I suspect 1 gpm is too high for a gravity system (I have a pump); kettle-to-carboy is not more than a few feet of hieght drop and 20+ feet of 1/4″ ID tubing has a significant frictional effect that cannot be ignored. A decent thumbrule (for cold water) would be about 0.2-0.7 psi pressure loss per foot when flowing at 1 gpm in 1/4 ID line (depending on material and smoothness). Using the low end of the range and 20 ft of tubing would require 4 psi, which would require over 9 feet to get 1 gpm.

Anyway, engineering calculations regarding fluid flow and heat transfer are usually crude and must be validated with empirical data.

Also, regarding Mike’s question above: Yes it will work, however. . .

You will hve to melt almost a pound of ice for each pound of wort (about 8 lbs per gallon) to keep the ice bath at 32F. You might be able to use a little less if you let the water bath (melted ice) increase in temperature at the end. Tube length could be almost any length you want depending on how fast the flow is (faster flow, longer tube) and how much you stir the ice bath. A CFC will use 2-3 times more water, but no electricity is wasted freezing the ice.

I’d considered putting a small “immersion” chiller (in a bucket full of ice) in line with my CFC water inlet to drop the temperature to improve cooling. However, that adds complexity to my setp and the same cooling effect could be achieved by reducing the flowrate of the wort (my inlet water never gets above 60F).

As a side note, I had been using an immersion chiller which worked pretty well, but decided to go with a CFC to save the 25-45 minutes of chill time (10-12 gal) since chilling and racking will now be simultanious. With the IC, I found a great improvement by doing a few things: 1) make sure the coils are at the top of the wort level, 2) mist/spray water on the outside of the kettle, and 3) stir the wort occasionally using the immersion coils. I intend to continue to spray down the kettle when I use my CFC.

Scott

But in your case, unless you take steps, the coolant will be motionless. The coolant in close proximity to the copper tubing will quickly warm up to the hot wort temperature, and then heat transfer will stop. The rate of heat transfer is proportional to the temperature difference. As the coolant temperature outside the tubing approaches the wort temperature inside the tubing, the rate of heat transfer approaches zero.

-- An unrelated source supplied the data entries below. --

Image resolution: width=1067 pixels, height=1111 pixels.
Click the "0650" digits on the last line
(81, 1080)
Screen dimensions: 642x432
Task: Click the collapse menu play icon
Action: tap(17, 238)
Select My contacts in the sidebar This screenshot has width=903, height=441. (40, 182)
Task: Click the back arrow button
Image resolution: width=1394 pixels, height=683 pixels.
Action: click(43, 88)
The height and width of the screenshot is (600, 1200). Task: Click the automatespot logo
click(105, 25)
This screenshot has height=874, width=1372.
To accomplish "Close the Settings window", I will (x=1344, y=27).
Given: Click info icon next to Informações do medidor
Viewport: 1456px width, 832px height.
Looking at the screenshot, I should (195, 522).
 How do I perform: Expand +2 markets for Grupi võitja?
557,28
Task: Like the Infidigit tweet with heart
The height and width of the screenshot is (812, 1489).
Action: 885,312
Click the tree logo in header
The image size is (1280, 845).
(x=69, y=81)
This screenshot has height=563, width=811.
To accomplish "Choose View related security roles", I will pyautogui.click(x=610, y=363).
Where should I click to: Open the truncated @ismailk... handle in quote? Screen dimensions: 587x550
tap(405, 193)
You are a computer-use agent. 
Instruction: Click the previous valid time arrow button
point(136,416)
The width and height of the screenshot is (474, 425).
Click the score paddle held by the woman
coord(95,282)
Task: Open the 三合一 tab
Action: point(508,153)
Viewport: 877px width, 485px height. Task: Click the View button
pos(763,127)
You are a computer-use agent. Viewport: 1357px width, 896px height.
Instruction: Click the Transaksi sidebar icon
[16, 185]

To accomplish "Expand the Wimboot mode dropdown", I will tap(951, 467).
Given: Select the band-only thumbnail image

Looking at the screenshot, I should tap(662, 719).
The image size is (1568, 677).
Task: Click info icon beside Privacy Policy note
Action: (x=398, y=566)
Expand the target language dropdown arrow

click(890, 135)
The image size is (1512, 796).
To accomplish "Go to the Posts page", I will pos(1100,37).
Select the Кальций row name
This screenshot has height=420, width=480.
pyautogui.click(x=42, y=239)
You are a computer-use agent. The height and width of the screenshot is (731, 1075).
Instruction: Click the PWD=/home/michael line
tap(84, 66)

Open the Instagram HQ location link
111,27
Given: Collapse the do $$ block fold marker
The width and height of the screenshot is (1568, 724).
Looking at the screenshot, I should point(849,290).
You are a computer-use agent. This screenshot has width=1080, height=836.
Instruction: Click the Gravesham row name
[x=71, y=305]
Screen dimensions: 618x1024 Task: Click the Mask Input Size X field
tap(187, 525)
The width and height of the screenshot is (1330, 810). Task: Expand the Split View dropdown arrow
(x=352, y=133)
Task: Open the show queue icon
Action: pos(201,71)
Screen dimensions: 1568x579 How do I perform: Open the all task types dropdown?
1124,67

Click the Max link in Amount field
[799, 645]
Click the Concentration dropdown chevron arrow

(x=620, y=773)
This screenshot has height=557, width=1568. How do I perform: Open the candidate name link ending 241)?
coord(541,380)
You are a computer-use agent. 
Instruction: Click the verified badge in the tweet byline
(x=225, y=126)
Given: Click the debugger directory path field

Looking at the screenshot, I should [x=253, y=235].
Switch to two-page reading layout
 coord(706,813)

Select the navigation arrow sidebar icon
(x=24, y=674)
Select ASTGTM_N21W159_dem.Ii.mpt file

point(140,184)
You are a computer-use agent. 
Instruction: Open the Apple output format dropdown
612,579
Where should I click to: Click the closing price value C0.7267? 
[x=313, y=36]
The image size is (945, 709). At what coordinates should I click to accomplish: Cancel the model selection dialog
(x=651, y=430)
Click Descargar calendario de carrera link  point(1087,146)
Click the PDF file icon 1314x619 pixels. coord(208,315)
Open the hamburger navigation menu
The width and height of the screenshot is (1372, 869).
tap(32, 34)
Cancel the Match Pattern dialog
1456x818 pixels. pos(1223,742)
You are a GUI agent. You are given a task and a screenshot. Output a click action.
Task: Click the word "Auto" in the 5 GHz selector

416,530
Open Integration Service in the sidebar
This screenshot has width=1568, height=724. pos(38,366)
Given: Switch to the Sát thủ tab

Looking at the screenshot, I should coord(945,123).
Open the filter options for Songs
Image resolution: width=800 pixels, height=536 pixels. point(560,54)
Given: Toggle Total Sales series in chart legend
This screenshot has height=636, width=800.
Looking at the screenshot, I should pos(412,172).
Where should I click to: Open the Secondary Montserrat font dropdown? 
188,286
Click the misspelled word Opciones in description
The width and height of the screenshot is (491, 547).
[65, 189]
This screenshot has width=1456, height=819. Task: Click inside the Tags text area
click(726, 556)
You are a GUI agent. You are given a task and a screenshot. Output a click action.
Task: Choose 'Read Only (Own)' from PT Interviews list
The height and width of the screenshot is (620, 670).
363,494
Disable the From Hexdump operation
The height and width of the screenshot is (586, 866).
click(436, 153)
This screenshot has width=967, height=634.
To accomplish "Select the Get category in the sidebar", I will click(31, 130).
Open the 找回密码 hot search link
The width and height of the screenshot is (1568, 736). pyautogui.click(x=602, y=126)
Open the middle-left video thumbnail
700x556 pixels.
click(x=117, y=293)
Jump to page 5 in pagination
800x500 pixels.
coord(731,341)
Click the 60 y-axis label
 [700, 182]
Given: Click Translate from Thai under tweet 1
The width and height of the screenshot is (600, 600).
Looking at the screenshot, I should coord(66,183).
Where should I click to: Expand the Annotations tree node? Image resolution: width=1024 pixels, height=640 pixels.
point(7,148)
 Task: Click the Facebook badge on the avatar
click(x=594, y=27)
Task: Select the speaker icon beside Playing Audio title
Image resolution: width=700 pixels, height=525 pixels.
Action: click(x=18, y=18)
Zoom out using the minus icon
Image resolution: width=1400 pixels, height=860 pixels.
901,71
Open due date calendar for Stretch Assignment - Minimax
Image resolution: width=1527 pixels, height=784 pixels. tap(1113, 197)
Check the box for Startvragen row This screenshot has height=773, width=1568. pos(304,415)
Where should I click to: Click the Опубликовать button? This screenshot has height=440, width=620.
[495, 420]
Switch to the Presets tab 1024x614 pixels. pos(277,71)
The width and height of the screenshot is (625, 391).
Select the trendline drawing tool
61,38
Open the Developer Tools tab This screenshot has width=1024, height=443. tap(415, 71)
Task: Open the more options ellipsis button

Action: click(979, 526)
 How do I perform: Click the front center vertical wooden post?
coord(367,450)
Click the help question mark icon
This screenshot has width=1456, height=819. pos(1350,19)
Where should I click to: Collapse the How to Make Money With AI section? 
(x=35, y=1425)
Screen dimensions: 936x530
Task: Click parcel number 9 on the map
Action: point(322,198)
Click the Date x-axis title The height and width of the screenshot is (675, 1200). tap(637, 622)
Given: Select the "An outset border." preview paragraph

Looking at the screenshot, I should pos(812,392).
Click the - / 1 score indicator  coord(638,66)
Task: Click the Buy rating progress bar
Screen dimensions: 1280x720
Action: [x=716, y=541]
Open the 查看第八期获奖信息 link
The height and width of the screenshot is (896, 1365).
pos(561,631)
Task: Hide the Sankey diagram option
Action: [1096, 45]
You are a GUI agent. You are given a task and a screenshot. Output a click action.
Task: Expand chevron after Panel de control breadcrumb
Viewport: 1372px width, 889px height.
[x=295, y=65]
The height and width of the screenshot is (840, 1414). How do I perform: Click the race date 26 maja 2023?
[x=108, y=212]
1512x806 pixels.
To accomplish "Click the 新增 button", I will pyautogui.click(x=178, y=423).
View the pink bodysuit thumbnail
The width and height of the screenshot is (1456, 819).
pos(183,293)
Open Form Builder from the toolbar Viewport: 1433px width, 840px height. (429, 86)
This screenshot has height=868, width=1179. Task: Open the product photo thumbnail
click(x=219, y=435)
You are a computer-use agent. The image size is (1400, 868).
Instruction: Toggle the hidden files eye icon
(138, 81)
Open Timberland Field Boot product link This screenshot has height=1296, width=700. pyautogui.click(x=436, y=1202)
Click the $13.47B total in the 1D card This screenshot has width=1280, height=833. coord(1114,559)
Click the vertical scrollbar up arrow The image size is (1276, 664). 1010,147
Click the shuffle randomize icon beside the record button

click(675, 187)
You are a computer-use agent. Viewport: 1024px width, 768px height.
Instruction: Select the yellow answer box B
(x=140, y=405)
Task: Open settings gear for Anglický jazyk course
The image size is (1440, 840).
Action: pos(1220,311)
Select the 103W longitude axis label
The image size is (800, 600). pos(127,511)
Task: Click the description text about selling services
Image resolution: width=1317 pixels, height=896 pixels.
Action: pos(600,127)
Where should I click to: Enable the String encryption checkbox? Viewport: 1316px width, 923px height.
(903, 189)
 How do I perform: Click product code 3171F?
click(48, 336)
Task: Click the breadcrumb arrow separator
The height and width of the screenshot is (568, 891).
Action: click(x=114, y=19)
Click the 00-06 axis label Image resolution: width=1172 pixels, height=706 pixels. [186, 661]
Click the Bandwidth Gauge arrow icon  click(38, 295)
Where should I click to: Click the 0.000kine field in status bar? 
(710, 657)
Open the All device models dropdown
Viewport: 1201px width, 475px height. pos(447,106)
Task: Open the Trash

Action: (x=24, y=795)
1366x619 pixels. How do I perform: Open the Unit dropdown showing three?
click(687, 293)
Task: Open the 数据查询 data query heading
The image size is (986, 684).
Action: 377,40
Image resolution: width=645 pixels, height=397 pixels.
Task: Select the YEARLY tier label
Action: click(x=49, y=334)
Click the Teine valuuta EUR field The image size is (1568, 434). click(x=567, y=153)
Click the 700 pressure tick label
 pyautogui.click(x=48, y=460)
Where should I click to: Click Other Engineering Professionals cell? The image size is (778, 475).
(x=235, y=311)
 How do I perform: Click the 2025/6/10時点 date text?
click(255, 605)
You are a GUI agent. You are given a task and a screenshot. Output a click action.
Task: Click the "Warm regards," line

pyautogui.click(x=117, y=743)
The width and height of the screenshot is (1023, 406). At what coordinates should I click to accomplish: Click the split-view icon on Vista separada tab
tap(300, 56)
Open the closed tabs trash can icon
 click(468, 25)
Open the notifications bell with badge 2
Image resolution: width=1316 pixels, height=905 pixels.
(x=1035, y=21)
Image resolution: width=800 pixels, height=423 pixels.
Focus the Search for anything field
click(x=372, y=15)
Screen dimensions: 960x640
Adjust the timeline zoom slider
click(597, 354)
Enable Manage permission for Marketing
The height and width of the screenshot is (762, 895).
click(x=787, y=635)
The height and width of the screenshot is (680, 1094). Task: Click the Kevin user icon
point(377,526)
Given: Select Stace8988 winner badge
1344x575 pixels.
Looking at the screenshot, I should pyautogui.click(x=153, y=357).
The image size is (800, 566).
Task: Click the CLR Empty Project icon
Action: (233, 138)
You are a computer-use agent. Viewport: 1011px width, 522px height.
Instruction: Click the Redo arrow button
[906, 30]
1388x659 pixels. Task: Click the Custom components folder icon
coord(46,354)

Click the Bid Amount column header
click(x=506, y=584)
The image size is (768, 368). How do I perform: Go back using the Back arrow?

If the coolant is motionless, then the copper windings will not help induce turbulence. I would suggest that you should get the coolant moving yourself. You could use a pump to circulate the coolant, drawing from the bottom of the bucket, and returning to the top. Since it’s only coolant, not beer, the pump can be any cheapo Home Depot pump, it doesn’t have to be food-grade or magnetically-coupled or anything fancy.

Alternatively, you could put some kind of impeller in the bucket to keep things moving.